*Exercise brief:* From the entries that follow, reproduce exactly and only the lines from the line with "Expand Free specialty" to the line with "This screenshot has width=1568, height=716.", endpoints included.
Source records section start
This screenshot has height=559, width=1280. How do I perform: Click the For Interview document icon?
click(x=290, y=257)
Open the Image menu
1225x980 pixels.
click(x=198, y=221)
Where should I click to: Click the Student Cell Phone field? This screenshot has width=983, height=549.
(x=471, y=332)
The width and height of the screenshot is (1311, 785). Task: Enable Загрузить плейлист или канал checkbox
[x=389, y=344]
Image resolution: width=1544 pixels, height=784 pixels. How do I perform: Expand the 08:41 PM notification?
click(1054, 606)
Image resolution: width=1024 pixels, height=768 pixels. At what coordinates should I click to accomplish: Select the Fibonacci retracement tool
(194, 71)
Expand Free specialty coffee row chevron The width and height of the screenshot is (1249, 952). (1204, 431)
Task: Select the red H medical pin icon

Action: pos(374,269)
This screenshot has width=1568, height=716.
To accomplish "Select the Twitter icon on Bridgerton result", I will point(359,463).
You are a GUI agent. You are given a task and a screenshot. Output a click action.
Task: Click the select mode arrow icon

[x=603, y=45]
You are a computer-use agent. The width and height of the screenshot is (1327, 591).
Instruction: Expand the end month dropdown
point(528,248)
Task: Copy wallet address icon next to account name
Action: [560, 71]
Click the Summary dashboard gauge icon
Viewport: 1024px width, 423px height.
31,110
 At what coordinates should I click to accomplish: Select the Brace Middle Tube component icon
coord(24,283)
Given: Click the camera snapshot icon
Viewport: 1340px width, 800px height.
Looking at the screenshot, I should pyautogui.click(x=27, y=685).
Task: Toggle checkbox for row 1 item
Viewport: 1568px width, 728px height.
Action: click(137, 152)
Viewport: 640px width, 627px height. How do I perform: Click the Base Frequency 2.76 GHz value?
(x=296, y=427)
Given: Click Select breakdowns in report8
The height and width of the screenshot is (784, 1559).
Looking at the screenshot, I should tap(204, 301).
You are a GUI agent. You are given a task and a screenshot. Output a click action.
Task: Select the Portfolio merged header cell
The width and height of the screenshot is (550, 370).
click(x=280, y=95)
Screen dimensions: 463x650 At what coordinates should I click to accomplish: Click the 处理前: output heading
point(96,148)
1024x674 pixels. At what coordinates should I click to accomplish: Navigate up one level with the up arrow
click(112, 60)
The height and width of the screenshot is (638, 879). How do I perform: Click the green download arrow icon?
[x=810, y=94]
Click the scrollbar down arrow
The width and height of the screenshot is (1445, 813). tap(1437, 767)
Source records section end
*Response:*
Expand Free specialty coffee row chevron The width and height of the screenshot is (1249, 952). (1204, 431)
Task: Select the red H medical pin icon

Action: pos(374,269)
This screenshot has width=1568, height=716.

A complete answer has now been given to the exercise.